§ **TASK MATERIAL**
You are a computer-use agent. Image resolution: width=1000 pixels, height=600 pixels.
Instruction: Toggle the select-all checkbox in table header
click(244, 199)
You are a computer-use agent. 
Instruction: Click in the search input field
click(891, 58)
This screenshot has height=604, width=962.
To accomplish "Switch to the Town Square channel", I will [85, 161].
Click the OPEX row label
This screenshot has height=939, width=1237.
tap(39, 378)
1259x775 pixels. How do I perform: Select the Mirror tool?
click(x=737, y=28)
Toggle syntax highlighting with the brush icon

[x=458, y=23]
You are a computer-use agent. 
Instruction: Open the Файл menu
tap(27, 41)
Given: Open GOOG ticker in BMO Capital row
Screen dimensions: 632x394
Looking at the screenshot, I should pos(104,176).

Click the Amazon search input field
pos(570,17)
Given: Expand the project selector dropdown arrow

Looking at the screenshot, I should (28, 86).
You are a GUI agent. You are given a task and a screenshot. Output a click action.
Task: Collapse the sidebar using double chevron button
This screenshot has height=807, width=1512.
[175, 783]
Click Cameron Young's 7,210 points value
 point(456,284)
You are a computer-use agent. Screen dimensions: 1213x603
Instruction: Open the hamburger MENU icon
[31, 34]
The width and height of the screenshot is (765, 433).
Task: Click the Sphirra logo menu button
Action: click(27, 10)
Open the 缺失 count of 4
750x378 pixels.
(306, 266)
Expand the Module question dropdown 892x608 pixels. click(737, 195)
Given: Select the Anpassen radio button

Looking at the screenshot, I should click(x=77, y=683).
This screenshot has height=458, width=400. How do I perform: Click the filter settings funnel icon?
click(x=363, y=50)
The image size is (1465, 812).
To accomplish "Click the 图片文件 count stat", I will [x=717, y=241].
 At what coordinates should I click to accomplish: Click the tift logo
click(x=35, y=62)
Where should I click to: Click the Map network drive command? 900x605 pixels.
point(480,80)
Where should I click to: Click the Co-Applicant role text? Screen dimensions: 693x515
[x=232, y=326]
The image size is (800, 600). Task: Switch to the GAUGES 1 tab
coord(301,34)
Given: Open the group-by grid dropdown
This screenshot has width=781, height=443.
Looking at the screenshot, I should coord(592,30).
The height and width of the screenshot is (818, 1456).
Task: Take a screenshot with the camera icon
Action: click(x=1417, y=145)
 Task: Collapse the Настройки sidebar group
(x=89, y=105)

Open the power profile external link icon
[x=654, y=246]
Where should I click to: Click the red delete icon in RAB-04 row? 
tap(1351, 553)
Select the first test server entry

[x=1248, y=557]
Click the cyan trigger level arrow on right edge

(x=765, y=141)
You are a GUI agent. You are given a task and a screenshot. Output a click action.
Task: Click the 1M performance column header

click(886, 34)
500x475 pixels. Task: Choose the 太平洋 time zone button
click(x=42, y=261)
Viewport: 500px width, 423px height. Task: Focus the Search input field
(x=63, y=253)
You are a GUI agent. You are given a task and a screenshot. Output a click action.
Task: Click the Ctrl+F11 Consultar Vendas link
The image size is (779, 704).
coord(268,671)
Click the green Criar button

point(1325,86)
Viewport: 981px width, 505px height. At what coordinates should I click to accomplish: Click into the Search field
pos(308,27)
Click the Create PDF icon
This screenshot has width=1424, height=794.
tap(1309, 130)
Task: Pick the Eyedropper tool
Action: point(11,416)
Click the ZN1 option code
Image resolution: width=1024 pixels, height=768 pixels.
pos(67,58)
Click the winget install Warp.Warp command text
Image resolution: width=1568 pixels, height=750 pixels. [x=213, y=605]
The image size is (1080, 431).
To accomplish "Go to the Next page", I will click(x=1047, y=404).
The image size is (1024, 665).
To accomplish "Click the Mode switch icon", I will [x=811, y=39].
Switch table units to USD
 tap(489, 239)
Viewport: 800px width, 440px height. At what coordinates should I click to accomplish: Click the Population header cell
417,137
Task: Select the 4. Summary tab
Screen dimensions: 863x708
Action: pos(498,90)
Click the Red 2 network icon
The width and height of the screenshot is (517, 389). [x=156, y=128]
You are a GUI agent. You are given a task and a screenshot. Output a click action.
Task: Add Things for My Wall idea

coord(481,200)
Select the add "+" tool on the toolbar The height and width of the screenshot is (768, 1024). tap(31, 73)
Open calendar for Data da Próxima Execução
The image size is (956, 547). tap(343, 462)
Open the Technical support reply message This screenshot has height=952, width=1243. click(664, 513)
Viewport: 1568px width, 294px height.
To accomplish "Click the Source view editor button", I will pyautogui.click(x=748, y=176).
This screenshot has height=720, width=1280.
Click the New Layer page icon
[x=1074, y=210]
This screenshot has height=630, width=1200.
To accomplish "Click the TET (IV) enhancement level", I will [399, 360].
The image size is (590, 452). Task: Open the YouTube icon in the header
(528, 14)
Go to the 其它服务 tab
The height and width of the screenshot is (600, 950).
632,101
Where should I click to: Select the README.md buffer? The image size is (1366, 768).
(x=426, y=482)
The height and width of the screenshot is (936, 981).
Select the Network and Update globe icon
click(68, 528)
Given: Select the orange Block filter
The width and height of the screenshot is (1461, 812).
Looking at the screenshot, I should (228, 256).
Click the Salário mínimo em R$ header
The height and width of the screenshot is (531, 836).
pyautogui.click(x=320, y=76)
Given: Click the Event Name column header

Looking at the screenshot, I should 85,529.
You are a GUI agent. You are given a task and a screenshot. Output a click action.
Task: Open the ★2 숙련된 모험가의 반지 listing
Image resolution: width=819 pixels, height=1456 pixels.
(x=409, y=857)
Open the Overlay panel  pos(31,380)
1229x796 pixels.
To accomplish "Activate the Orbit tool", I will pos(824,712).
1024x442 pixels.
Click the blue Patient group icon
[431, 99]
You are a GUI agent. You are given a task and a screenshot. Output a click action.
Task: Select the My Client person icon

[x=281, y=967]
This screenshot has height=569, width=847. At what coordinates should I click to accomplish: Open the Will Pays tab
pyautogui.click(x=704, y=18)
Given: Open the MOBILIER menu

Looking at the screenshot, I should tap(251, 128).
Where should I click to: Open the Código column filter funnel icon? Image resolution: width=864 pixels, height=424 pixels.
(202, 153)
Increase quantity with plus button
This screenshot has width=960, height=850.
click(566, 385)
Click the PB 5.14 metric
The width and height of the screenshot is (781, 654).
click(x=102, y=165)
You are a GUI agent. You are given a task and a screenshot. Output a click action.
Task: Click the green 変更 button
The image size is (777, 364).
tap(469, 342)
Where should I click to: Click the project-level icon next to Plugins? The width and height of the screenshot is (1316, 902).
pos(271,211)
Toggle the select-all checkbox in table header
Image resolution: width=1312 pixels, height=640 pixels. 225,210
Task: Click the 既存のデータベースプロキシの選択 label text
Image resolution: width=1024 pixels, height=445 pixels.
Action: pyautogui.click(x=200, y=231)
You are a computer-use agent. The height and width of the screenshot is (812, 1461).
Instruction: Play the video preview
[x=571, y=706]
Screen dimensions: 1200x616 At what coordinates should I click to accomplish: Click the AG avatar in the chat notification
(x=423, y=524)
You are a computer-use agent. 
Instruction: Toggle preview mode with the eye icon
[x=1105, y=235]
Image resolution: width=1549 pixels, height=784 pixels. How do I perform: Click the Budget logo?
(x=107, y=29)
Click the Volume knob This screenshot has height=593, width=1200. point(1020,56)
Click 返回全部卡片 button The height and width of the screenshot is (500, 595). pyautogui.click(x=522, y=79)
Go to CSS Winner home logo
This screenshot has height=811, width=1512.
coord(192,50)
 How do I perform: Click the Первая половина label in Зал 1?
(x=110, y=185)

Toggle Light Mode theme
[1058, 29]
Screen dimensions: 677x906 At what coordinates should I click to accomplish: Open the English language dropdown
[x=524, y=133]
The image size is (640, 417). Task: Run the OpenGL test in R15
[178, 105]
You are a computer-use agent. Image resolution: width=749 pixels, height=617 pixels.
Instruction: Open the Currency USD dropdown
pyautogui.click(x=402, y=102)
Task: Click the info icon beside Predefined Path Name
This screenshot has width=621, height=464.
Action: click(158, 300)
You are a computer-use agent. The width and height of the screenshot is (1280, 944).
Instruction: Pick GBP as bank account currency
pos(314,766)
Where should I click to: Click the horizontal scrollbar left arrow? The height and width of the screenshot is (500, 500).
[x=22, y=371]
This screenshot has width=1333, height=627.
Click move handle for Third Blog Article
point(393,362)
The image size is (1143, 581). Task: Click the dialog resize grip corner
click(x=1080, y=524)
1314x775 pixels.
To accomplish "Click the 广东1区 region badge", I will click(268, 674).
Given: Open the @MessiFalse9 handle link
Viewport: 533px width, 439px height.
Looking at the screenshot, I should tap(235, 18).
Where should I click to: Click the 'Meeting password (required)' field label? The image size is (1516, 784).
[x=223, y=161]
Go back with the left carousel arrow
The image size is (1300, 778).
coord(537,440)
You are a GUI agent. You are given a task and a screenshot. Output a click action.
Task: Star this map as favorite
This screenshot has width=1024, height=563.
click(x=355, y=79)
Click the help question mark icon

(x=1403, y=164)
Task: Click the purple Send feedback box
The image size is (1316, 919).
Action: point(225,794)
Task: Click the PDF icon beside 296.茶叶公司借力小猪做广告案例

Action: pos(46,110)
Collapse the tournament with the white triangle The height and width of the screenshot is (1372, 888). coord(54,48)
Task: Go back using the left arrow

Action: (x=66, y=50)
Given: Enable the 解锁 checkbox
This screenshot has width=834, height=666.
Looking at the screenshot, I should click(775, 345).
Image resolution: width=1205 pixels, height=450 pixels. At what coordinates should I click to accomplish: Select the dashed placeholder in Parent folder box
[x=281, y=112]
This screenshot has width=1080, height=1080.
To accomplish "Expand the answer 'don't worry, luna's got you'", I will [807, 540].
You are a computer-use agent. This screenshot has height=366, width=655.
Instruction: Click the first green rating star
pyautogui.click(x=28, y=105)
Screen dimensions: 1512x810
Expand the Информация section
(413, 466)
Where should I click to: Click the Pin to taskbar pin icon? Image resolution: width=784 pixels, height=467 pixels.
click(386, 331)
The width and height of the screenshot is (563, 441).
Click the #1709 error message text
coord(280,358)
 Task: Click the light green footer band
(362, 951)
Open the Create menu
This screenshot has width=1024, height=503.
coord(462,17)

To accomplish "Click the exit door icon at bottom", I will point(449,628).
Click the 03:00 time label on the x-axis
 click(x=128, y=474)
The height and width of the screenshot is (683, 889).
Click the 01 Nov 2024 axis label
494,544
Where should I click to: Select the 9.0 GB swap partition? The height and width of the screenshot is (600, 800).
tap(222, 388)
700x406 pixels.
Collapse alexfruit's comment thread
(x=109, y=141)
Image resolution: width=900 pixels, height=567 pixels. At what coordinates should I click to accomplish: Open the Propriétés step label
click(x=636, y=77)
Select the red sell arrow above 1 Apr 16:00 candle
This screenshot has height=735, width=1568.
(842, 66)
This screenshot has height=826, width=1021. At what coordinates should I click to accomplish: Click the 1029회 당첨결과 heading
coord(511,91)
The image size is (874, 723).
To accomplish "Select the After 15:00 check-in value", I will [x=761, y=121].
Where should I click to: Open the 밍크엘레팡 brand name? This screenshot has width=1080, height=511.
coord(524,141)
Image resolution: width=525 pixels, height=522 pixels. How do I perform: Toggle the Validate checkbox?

§ **WHAT THE EXERCISE ASKS**
Each line in the listing where the word "computer" is found is to be copied.

§ **ANSWER SECTION**
You are a computer-use agent. Image resolution: width=1000 pixels, height=600 pixels.
You are a computer-use agent. 
You are a computer-use agent. 
You are a computer-use agent. Screen dimensions: 1213x603
You are a computer-use agent. The height and width of the screenshot is (812, 1461).
You are a computer-use agent. 
You are a computer-use agent. Image resolution: width=749 pixels, height=617 pixels.
You are a computer-use agent. The width and height of the screenshot is (1280, 944).
You are a computer-use agent. This screenshot has height=366, width=655.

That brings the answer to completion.